Are you looking for read ebook online? Search for your book and save it on your Kindle device, PC, phones or tablets. Download Economics Working Papers PDF full book. Access full book title Economics Working Papers by Knud Jørgen Munk. Download full books in PDF and EPUB format.
Author: Knud J. Munk Publisher: ISBN: Category : Languages : en Pages : 23
Book Description
Dixit's 1975 paper quot;Welfare Effects of Tax and Price Changesquot; constitutes a seminal contribution to the theory of tax reform within a second-best general equilibrium framework. The present paper clarifies ambiguities with respect to normalisation which has led to misinterpretation of some of Dixit's analytical results. It proves that a marginal tax reform starting from a proportional tax system will improve social welfare if it increases the supply of labour, whatever the rule of normalisation adopted. In models which impose additive separability between consumption and leisure in household preferences this insight cannot be articulated. This paper proposes as an alternative a parameterised utility function with explicit representation of the use of time, the CES-UT, which allows a flexible representation of the relationship between consumption and leisure. It also demonstrates how standard compensated price elasticities can be derived from the parameters of the CES-UT and how it may be used for applied tax reform analysis.

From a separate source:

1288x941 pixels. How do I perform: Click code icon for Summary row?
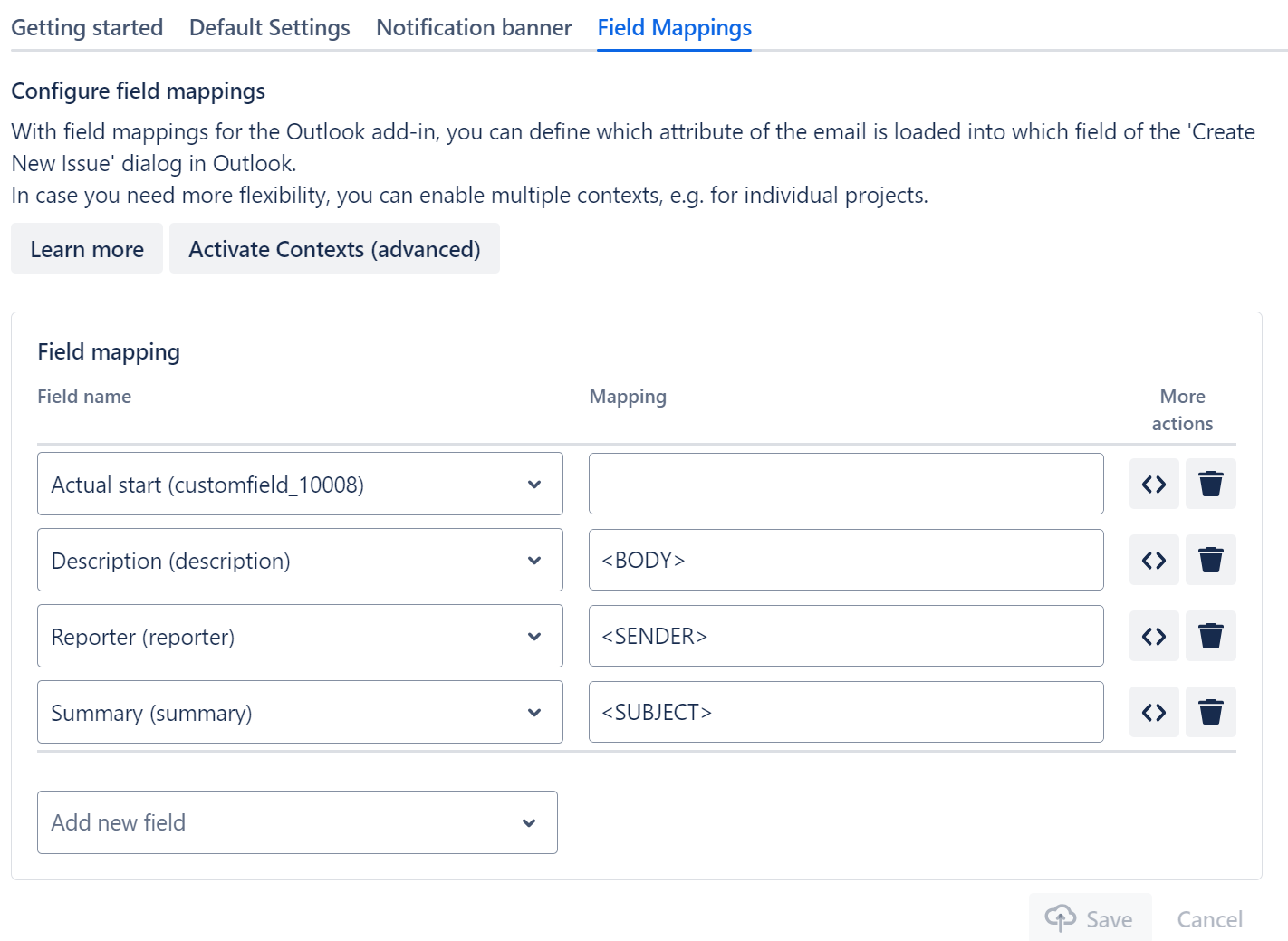pyautogui.click(x=1153, y=713)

Author: Jeffrey D. Petchey Publisher: ISBN: Category : Languages : en Pages : 0
Book Description
The present paper illustrates that changes in national commodity and income tax rates will affect the location choices of mobile factors of production within an economy with regions as well as the total supply of these factors to the economy. It is also argued that revenue (expenditure) neutral changes in the tax mix, for example, an increase in the commodity tax combined with a decrease in the income tax rate, will affect the domestic distribution of mobile factors, their supply to the economy and social welfare. In other words, revenue neutrality should not be used as a guide to the welfare effects of tax mix changes.
Author: Eckhard Janeba Publisher: ISBN: Category : Languages : en Pages : 0
Book Description
The views on the welfare effects of tax competition differ widely. Some see the fiscal externalities as the cause for underprovision of public goods, while others see tax competition as means to reduce government inefficiencies. Using a comparative politics approach we show that tax competition among presidential-congressional democracies is typcially welfare improving, while harmful among parliamentary democracies if under the latter the marginal benefit of the public good is sufficiently high. The results hold when politicians seek re-election because of exogenous benefits of holding office. By contrast, when politicians hold office only to extract rents, tax competition is harmful if politicians are sufficiently patient.
Author: Matthias Rodemeier Publisher: ISBN: Category : Languages : en Pages :
Book Description
How much information should governments reveal to consumers if consumption choices have uninternalized consequences to society? How does an alternative tax policy compare to information disclosure? We develop a price theoretic model of information design that allows empiricists to identify the welfare effects of any arbitrary information policy. Based on this model, we run a natural field experiment in cooperation with a large European appliance retailer and randomize information regarding the financial benefits of energy-efficient household lighting among more than 640,000 subjects. We find that full information disclosure strongly decreases demand for energy efficiency, while partial information disclosure increases demand. More information reduces social welfare because the increase in consumer surplus is outweighed by the rise in environmental externalities. By randomizing product prices, we identify the optimal tax vector as an alternative policy and show that sizable taxes on energy-inefficient products yield larger welfare gains than any information policy. We also document an important policy interaction: information provision dramatically reduces attention to pecuniary incentives and thereby limits the effectiveness of taxes.